We told him before we began our nighttime routine that after mommy and papa finished reading him his books, we were going to leave the room. I’m not sure how much he understood, but we felt like it was important to try to prepare him. So, after we read “goodnight moon”, we gave him kisses, turned of the light and left the room.

We stood outside the door and every time he got out of bed, we would quietly come in, lay him back down and then leave the room once again. After 35 times of him getting out of bed, and us putting him back in, he finally fell asleep. In the midst of these times, a lot happened.

He first went through all of the words that he knows. At one point he sat up, smiled and said, “cheese” (glad he couldn’t see us laughing). He then went potty (or as Dima says, “polly”) in his diaper…not once, but twice. Again, we entered quietly, change his diaper without saying anything to him and laid him back down.

Once he realized he wasn’t going to win this showdown, he started to cry and say, “mommy, come eeyah…mommy, come eeyah…” My heart melted, but within 2 minutes, he was sound asleep. Since that initial battle, bedtimes have gotten easier. When Dima wakes up, he sees that we are still here in the morning. It has given him a “big boy” victory as he is learning a redefinition of independence within a family.

In light of this, I’ve been thinking about my relationship with God…about how He builds trust in my life. Sometimes in my life, especially through the process of this adoption, there would be times when I “felt” God wasn’t there.

I couldn’t see him, I couldn’t sense His presence like I normally do. At times I felt as if He wasn’t listening to me or responding to the deepest cries of my heart. Many times, my heart would cry out, “Daddy….come here”…and I would feel nothing.
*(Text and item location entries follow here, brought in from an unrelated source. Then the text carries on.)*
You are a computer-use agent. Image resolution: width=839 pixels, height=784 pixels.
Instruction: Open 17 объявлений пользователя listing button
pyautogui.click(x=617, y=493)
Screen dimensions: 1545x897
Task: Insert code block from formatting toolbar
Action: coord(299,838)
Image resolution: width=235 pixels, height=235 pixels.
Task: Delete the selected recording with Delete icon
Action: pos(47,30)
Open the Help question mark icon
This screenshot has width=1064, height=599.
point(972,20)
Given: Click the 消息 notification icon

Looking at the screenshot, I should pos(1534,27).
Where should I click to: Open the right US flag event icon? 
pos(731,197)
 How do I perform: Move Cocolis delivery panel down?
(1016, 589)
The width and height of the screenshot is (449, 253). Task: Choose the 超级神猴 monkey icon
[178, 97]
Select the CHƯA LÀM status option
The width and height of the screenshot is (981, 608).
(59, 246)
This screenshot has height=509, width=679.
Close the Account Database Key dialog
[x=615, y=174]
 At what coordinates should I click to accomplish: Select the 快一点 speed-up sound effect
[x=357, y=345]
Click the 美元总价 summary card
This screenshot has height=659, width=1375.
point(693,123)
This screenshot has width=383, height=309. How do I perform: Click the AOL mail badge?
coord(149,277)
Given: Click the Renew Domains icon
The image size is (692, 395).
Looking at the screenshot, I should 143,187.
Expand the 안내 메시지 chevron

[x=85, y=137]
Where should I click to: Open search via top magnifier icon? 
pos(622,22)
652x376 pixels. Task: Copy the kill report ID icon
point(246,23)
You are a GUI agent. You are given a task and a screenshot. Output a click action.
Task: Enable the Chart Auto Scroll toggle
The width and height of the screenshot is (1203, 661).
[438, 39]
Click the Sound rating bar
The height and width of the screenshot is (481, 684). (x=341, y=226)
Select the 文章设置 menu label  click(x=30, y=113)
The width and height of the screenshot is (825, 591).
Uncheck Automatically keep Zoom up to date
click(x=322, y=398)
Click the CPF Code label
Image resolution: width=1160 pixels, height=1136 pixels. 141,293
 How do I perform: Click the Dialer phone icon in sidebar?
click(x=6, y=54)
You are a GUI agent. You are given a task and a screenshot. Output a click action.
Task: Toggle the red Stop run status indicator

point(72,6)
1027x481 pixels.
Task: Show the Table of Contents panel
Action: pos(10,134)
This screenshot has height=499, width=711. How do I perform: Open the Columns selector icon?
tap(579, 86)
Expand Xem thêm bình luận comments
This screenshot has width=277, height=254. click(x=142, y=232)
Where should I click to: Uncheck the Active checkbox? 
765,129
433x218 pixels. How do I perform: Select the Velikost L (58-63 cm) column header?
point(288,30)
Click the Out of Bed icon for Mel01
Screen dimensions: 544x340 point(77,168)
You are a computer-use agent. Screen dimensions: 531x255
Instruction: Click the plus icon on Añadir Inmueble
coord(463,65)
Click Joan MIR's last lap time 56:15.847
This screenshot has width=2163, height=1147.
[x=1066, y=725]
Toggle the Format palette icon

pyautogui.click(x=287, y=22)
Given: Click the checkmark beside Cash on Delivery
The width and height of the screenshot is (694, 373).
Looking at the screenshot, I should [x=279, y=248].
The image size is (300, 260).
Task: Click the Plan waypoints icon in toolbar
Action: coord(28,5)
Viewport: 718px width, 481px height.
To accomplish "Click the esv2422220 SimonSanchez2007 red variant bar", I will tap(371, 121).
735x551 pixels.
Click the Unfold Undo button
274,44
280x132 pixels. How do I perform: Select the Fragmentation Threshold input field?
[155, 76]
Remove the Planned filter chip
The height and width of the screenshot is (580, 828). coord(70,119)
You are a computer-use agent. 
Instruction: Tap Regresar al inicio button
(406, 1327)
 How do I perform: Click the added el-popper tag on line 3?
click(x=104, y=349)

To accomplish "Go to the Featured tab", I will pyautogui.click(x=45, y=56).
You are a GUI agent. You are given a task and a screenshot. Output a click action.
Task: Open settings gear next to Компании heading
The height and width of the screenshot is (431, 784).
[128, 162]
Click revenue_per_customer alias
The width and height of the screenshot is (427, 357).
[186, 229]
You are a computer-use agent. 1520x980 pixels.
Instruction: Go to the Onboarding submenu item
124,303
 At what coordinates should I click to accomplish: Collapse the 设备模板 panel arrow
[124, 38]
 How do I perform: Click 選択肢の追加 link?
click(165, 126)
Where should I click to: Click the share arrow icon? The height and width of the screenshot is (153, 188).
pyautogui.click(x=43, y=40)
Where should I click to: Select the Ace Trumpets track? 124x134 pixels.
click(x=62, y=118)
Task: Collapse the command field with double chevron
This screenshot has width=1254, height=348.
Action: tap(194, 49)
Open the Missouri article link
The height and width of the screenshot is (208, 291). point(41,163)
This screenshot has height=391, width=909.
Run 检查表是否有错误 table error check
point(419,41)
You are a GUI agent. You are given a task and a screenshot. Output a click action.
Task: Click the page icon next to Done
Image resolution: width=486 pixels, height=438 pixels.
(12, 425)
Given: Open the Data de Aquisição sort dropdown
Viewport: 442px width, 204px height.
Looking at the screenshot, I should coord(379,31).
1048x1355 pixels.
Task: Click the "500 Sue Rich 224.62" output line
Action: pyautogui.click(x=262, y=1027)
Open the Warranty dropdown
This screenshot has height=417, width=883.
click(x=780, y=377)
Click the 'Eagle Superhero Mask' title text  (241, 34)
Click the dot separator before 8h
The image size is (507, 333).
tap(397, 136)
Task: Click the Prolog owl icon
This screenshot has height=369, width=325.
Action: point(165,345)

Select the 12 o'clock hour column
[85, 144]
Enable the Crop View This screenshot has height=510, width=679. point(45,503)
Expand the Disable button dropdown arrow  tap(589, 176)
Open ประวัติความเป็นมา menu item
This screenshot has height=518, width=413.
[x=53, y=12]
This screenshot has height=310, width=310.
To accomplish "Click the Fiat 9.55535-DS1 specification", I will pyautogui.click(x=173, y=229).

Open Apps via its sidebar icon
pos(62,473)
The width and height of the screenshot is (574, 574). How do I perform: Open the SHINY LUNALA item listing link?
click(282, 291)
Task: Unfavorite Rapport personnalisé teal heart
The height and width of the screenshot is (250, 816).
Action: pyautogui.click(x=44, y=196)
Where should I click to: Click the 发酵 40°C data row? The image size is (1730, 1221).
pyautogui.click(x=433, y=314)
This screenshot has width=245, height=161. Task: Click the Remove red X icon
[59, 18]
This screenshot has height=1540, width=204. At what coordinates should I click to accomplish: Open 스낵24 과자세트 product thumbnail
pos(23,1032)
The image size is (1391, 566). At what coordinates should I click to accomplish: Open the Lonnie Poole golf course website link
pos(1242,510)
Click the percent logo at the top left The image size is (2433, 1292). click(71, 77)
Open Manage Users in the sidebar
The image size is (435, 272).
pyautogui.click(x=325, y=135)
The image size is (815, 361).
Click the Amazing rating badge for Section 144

Now, after this week of “bedtimes”, I wonder, was God expanding my trust in Him? What would happen if God gave me everything I wanted right when I wanted it? Would I ever learn trust? Would I ever learn patience? Would I ever learn to give up my control over my life? Would I ever learn that even in the dark times when He seems absent, that He is still there…and that His joy comes in the morning.

And His joy really does comes in the morning.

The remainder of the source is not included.